● What you are asked to do
From the first line to the last, copy the data exactly.

_ _ _ _ _

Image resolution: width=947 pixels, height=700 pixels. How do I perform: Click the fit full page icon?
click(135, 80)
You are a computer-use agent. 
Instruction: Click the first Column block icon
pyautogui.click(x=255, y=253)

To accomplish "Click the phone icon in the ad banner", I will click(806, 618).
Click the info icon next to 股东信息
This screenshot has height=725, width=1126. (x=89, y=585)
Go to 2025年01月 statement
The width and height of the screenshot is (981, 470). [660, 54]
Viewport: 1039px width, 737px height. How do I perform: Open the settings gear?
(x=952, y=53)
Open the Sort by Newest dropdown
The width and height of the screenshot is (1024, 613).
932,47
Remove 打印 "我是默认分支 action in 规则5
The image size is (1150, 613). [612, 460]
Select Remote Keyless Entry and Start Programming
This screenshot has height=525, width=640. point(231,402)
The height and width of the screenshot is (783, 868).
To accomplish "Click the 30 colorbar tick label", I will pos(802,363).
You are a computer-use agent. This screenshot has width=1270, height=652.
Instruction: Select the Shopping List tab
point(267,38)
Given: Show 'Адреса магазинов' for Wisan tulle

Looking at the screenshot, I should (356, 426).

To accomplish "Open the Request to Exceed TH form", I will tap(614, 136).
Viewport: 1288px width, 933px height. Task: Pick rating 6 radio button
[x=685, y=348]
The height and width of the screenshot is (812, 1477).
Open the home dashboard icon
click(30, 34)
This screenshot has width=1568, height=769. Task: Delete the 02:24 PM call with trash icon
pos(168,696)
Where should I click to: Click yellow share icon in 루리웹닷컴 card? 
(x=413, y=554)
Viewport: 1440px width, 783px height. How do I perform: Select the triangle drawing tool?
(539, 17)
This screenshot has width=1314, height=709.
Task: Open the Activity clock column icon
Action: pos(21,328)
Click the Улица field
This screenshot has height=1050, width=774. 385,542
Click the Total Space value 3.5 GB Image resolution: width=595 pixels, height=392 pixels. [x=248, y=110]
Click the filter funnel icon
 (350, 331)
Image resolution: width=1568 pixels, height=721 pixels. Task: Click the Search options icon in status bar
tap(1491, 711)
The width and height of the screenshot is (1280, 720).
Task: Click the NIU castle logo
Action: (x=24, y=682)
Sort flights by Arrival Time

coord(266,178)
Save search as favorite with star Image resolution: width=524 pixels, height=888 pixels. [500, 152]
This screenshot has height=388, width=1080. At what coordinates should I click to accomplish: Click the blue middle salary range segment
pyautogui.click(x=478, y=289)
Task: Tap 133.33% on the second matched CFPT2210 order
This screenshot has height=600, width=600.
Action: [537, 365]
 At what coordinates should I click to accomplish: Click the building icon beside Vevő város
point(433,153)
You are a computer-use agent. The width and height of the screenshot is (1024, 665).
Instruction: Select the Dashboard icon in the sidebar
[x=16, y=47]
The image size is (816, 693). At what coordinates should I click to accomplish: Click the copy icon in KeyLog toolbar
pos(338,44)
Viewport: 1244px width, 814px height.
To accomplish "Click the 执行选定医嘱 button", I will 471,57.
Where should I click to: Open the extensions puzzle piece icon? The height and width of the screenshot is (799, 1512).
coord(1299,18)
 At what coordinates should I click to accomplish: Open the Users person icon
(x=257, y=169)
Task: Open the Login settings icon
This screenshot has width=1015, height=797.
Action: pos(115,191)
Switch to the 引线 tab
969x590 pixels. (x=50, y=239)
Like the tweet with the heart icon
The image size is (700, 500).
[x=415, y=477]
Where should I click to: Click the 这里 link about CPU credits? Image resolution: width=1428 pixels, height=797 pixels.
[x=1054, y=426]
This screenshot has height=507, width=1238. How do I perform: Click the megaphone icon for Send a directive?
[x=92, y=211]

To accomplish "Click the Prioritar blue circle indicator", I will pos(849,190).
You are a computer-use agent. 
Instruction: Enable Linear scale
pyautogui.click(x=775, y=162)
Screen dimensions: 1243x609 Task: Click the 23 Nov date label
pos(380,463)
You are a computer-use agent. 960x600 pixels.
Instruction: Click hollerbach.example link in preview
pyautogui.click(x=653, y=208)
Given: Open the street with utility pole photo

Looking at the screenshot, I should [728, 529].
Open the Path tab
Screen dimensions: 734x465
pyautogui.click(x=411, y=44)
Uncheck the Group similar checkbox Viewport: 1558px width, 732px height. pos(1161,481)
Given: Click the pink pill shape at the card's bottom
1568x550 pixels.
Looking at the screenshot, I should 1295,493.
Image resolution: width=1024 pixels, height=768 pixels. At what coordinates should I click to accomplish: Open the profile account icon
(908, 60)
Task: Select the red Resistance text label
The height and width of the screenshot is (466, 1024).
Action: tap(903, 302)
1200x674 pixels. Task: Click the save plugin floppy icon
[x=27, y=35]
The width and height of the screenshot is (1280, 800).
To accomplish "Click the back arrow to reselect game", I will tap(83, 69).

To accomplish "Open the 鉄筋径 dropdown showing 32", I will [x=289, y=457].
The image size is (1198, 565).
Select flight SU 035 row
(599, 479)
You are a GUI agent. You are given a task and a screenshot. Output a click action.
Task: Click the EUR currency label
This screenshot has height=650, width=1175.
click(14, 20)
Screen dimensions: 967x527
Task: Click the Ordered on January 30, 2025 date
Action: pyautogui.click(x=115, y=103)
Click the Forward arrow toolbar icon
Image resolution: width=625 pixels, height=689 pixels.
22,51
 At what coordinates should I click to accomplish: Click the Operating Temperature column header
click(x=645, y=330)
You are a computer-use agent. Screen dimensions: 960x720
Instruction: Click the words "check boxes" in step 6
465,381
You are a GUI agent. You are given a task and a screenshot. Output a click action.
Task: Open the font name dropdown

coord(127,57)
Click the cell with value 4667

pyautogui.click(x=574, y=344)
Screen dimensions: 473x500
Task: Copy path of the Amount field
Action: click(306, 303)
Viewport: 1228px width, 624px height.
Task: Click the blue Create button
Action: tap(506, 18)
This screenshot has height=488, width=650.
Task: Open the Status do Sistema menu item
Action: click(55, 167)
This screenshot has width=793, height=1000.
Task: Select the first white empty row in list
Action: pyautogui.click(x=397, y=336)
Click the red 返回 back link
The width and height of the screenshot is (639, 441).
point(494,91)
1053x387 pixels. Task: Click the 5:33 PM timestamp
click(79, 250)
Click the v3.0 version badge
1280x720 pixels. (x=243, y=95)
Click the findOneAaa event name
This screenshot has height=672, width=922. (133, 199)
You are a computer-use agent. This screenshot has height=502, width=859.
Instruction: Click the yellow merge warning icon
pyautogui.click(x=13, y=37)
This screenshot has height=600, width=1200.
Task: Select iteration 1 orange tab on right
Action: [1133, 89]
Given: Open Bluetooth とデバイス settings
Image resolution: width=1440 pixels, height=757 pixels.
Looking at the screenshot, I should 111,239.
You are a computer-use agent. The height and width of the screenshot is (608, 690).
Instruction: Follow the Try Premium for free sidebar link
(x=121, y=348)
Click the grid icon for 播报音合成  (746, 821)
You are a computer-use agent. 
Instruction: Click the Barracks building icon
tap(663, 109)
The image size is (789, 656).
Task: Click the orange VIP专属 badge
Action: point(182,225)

_ _ _ _ _

● Answer to this problem
Image resolution: width=947 pixels, height=700 pixels. How do I perform: Click the fit full page icon?
click(135, 80)
You are a computer-use agent. 
Instruction: Click the first Column block icon
pyautogui.click(x=255, y=253)

To accomplish "Click the phone icon in the ad banner", I will click(806, 618).
Click the info icon next to 股东信息
This screenshot has height=725, width=1126. (x=89, y=585)
Go to 2025年01月 statement
The width and height of the screenshot is (981, 470). [660, 54]
Viewport: 1039px width, 737px height. How do I perform: Open the settings gear?
(x=952, y=53)
Open the Sort by Newest dropdown
The width and height of the screenshot is (1024, 613).
932,47
Remove 打印 "我是默认分支 action in 规则5
The image size is (1150, 613). [612, 460]
Select Remote Keyless Entry and Start Programming
This screenshot has height=525, width=640. point(231,402)
The height and width of the screenshot is (783, 868).
To accomplish "Click the 30 colorbar tick label", I will pos(802,363).
You are a computer-use agent. This screenshot has width=1270, height=652.
Instruction: Select the Shopping List tab
point(267,38)
Given: Show 'Адреса магазинов' for Wisan tulle

Looking at the screenshot, I should (356, 426).

To accomplish "Open the Request to Exceed TH form", I will tap(614, 136).
Viewport: 1288px width, 933px height. Task: Pick rating 6 radio button
[x=685, y=348]
The height and width of the screenshot is (812, 1477).
Open the home dashboard icon
click(30, 34)
This screenshot has width=1568, height=769. Task: Delete the 02:24 PM call with trash icon
pos(168,696)
Where should I click to: Click yellow share icon in 루리웹닷컴 card? 
(x=413, y=554)
Viewport: 1440px width, 783px height. How do I perform: Select the triangle drawing tool?
(539, 17)
This screenshot has width=1314, height=709.
Task: Open the Activity clock column icon
Action: pos(21,328)
Click the Улица field
This screenshot has height=1050, width=774. 385,542
Click the Total Space value 3.5 GB Image resolution: width=595 pixels, height=392 pixels. [x=248, y=110]
Click the filter funnel icon
 (350, 331)
Image resolution: width=1568 pixels, height=721 pixels. Task: Click the Search options icon in status bar
tap(1491, 711)
The width and height of the screenshot is (1280, 720).
Task: Click the NIU castle logo
Action: (x=24, y=682)
Sort flights by Arrival Time

coord(266,178)
Save search as favorite with star Image resolution: width=524 pixels, height=888 pixels. [500, 152]
This screenshot has height=388, width=1080. At what coordinates should I click to accomplish: Click the blue middle salary range segment
pyautogui.click(x=478, y=289)
Task: Tap 133.33% on the second matched CFPT2210 order
This screenshot has height=600, width=600.
Action: [537, 365]
 At what coordinates should I click to accomplish: Click the building icon beside Vevő város
point(433,153)
You are a computer-use agent. The width and height of the screenshot is (1024, 665).
Instruction: Select the Dashboard icon in the sidebar
[x=16, y=47]
The image size is (816, 693). At what coordinates should I click to accomplish: Click the copy icon in KeyLog toolbar
pos(338,44)
Viewport: 1244px width, 814px height.
To accomplish "Click the 执行选定医嘱 button", I will 471,57.
Where should I click to: Open the extensions puzzle piece icon? The height and width of the screenshot is (799, 1512).
coord(1299,18)
 At what coordinates should I click to accomplish: Open the Users person icon
(x=257, y=169)
Task: Open the Login settings icon
This screenshot has width=1015, height=797.
Action: pos(115,191)
Switch to the 引线 tab
969x590 pixels. (x=50, y=239)
Like the tweet with the heart icon
The image size is (700, 500).
[x=415, y=477]
Where should I click to: Click the 这里 link about CPU credits? Image resolution: width=1428 pixels, height=797 pixels.
[x=1054, y=426]
This screenshot has height=507, width=1238. How do I perform: Click the megaphone icon for Send a directive?
[x=92, y=211]

To accomplish "Click the Prioritar blue circle indicator", I will pos(849,190).
You are a computer-use agent. 
Instruction: Enable Linear scale
pyautogui.click(x=775, y=162)
Screen dimensions: 1243x609 Task: Click the 23 Nov date label
pos(380,463)
You are a computer-use agent. 960x600 pixels.
Instruction: Click hollerbach.example link in preview
pyautogui.click(x=653, y=208)
Given: Open the street with utility pole photo

Looking at the screenshot, I should [728, 529].
Open the Path tab
Screen dimensions: 734x465
pyautogui.click(x=411, y=44)
Uncheck the Group similar checkbox Viewport: 1558px width, 732px height. pos(1161,481)
Given: Click the pink pill shape at the card's bottom
1568x550 pixels.
Looking at the screenshot, I should 1295,493.
Image resolution: width=1024 pixels, height=768 pixels. At what coordinates should I click to accomplish: Open the profile account icon
(908, 60)
Task: Select the red Resistance text label
The height and width of the screenshot is (466, 1024).
Action: tap(903, 302)
1200x674 pixels. Task: Click the save plugin floppy icon
[x=27, y=35]
The width and height of the screenshot is (1280, 800).
To accomplish "Click the back arrow to reselect game", I will tap(83, 69).

To accomplish "Open the 鉄筋径 dropdown showing 32", I will [x=289, y=457].
The image size is (1198, 565).
Select flight SU 035 row
(599, 479)
You are a GUI agent. You are given a task and a screenshot. Output a click action.
Task: Click the EUR currency label
This screenshot has height=650, width=1175.
click(14, 20)
Screen dimensions: 967x527
Task: Click the Ordered on January 30, 2025 date
Action: pyautogui.click(x=115, y=103)
Click the Forward arrow toolbar icon
Image resolution: width=625 pixels, height=689 pixels.
22,51
 At what coordinates should I click to accomplish: Click the Operating Temperature column header
click(x=645, y=330)
You are a computer-use agent. Screen dimensions: 960x720
Instruction: Click the words "check boxes" in step 6
465,381
You are a GUI agent. You are given a task and a screenshot. Output a click action.
Task: Open the font name dropdown

coord(127,57)
Click the cell with value 4667

pyautogui.click(x=574, y=344)
Screen dimensions: 473x500
Task: Copy path of the Amount field
Action: click(306, 303)
Viewport: 1228px width, 624px height.
Task: Click the blue Create button
Action: tap(506, 18)
This screenshot has height=488, width=650.
Task: Open the Status do Sistema menu item
Action: click(55, 167)
This screenshot has width=793, height=1000.
Task: Select the first white empty row in list
Action: pyautogui.click(x=397, y=336)
Click the red 返回 back link
The width and height of the screenshot is (639, 441).
point(494,91)
1053x387 pixels. Task: Click the 5:33 PM timestamp
click(79, 250)
Click the v3.0 version badge
1280x720 pixels. (x=243, y=95)
Click the findOneAaa event name
This screenshot has height=672, width=922. (133, 199)
You are a computer-use agent. This screenshot has height=502, width=859.
Instruction: Click the yellow merge warning icon
pyautogui.click(x=13, y=37)
This screenshot has height=600, width=1200.
Task: Select iteration 1 orange tab on right
Action: [1133, 89]
Given: Open Bluetooth とデバイス settings
Image resolution: width=1440 pixels, height=757 pixels.
Looking at the screenshot, I should 111,239.
You are a computer-use agent. The height and width of the screenshot is (608, 690).
Instruction: Follow the Try Premium for free sidebar link
(x=121, y=348)
Click the grid icon for 播报音合成  (746, 821)
You are a computer-use agent. 
Instruction: Click the Barracks building icon
tap(663, 109)
The image size is (789, 656).
Task: Click the orange VIP专属 badge
Action: point(182,225)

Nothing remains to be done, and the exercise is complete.